● SUPPLIED DATA:

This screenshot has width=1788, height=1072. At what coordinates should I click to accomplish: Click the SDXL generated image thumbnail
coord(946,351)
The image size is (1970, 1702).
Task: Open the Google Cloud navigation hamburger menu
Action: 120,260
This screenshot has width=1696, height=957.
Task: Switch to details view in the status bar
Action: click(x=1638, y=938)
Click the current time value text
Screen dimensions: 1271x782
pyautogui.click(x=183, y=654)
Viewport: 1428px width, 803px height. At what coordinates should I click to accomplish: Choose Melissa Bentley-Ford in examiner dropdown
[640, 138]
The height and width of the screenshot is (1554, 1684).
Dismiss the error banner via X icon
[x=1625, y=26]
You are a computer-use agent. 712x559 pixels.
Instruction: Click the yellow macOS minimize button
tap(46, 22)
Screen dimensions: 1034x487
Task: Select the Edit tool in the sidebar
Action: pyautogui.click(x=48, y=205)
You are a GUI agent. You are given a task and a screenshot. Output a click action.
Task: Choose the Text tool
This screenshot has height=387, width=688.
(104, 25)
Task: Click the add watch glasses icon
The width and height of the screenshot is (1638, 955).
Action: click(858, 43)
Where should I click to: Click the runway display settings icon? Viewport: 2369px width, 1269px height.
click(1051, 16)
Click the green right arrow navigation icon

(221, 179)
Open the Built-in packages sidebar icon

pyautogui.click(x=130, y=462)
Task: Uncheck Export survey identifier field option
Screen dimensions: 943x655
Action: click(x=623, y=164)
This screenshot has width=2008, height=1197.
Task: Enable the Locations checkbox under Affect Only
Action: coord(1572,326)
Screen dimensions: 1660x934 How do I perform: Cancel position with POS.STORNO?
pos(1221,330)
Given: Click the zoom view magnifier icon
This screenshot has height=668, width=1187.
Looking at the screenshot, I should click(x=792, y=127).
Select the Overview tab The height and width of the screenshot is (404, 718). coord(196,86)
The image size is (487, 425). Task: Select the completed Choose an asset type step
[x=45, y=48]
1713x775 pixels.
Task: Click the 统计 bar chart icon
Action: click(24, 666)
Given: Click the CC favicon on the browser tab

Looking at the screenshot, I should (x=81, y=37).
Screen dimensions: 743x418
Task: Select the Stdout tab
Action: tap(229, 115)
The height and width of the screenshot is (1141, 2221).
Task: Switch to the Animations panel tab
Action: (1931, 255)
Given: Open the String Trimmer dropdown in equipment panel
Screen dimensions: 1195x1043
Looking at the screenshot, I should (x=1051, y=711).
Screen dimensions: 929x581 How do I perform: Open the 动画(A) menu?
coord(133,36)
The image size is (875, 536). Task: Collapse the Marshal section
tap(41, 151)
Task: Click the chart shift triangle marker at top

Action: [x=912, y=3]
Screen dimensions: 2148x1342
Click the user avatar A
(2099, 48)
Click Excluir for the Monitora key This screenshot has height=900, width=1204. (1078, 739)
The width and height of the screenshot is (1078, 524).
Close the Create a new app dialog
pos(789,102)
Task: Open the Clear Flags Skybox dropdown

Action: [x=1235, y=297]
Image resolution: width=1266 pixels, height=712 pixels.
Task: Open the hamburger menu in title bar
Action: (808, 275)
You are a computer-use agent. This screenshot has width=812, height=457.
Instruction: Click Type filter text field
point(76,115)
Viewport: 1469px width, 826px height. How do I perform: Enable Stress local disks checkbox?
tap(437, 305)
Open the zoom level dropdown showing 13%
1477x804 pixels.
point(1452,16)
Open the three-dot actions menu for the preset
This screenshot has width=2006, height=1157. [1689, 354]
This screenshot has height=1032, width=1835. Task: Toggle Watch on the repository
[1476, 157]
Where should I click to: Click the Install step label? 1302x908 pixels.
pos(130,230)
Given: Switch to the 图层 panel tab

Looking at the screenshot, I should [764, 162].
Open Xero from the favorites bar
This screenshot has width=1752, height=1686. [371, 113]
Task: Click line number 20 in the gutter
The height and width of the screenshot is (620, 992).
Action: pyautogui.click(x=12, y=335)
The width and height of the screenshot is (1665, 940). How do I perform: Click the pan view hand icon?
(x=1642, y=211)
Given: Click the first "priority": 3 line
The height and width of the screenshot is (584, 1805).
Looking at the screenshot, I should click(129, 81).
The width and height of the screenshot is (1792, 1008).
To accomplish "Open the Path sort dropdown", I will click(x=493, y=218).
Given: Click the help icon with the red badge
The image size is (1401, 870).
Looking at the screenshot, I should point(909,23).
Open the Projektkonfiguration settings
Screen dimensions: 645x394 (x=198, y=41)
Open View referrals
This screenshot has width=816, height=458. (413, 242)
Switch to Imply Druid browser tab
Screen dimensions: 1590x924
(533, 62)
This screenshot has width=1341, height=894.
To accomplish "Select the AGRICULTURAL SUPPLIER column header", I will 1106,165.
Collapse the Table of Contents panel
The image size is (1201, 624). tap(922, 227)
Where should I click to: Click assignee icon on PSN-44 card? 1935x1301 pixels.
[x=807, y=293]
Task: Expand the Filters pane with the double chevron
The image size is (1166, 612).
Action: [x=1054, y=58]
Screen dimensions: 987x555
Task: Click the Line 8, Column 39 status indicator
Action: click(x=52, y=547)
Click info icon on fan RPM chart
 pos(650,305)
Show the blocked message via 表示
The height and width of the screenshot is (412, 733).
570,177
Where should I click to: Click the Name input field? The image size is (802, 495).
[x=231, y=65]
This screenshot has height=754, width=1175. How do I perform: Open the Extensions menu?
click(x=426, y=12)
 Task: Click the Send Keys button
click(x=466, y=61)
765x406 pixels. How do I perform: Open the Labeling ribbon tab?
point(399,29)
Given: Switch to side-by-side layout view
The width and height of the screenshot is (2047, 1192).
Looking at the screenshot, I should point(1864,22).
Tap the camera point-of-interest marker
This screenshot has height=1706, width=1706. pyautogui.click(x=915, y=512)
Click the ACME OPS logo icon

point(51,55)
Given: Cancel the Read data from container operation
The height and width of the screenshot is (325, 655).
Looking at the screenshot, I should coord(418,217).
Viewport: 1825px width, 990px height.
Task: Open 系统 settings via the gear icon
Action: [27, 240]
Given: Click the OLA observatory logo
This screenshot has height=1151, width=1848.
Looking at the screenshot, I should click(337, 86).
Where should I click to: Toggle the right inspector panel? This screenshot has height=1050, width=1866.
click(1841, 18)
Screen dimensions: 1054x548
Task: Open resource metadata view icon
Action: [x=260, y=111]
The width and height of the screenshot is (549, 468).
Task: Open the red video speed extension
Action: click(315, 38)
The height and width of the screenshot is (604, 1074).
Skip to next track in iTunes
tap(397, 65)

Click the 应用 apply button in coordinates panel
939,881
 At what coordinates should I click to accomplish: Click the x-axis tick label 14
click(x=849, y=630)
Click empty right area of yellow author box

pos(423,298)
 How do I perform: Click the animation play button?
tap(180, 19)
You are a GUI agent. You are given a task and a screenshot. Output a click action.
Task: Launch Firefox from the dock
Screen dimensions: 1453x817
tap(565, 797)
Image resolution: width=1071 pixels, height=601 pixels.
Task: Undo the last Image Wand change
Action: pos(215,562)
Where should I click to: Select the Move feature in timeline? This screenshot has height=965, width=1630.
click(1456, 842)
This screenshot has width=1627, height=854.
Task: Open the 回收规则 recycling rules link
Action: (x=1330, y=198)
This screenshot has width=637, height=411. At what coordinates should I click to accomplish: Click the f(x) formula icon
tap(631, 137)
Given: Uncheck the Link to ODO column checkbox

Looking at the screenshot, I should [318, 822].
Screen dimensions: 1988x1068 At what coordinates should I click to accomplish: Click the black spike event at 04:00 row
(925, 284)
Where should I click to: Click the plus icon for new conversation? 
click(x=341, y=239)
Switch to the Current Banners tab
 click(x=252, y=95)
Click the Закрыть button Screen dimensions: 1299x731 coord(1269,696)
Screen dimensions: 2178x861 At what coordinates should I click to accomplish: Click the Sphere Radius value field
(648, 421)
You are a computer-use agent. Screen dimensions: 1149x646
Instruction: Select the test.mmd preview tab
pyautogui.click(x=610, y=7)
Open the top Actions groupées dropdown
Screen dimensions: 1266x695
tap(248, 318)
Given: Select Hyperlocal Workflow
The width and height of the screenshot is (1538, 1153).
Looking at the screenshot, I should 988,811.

● YOUR TASK: Extract from the records above the lines from the one containing "Click the 应用" to the one containing "Click the Закрыть", both lines included, exactly as they appear and with nothing else.

● RESPONSE TO THIS TASK:
Click the 应用 apply button in coordinates panel
939,881
 At what coordinates should I click to accomplish: Click the x-axis tick label 14
click(x=849, y=630)
Click empty right area of yellow author box

pos(423,298)
 How do I perform: Click the animation play button?
tap(180, 19)
You are a GUI agent. You are given a task and a screenshot. Output a click action.
Task: Launch Firefox from the dock
Screen dimensions: 1453x817
tap(565, 797)
Image resolution: width=1071 pixels, height=601 pixels.
Task: Undo the last Image Wand change
Action: pos(215,562)
Where should I click to: Select the Move feature in timeline? This screenshot has height=965, width=1630.
click(1456, 842)
This screenshot has width=1627, height=854.
Task: Open the 回收规则 recycling rules link
Action: (x=1330, y=198)
This screenshot has width=637, height=411. At what coordinates should I click to accomplish: Click the f(x) formula icon
tap(631, 137)
Given: Uncheck the Link to ODO column checkbox

Looking at the screenshot, I should [318, 822].
Screen dimensions: 1988x1068 At what coordinates should I click to accomplish: Click the black spike event at 04:00 row
(925, 284)
Where should I click to: Click the plus icon for new conversation? 
click(x=341, y=239)
Switch to the Current Banners tab
 click(x=252, y=95)
Click the Закрыть button Screen dimensions: 1299x731 coord(1269,696)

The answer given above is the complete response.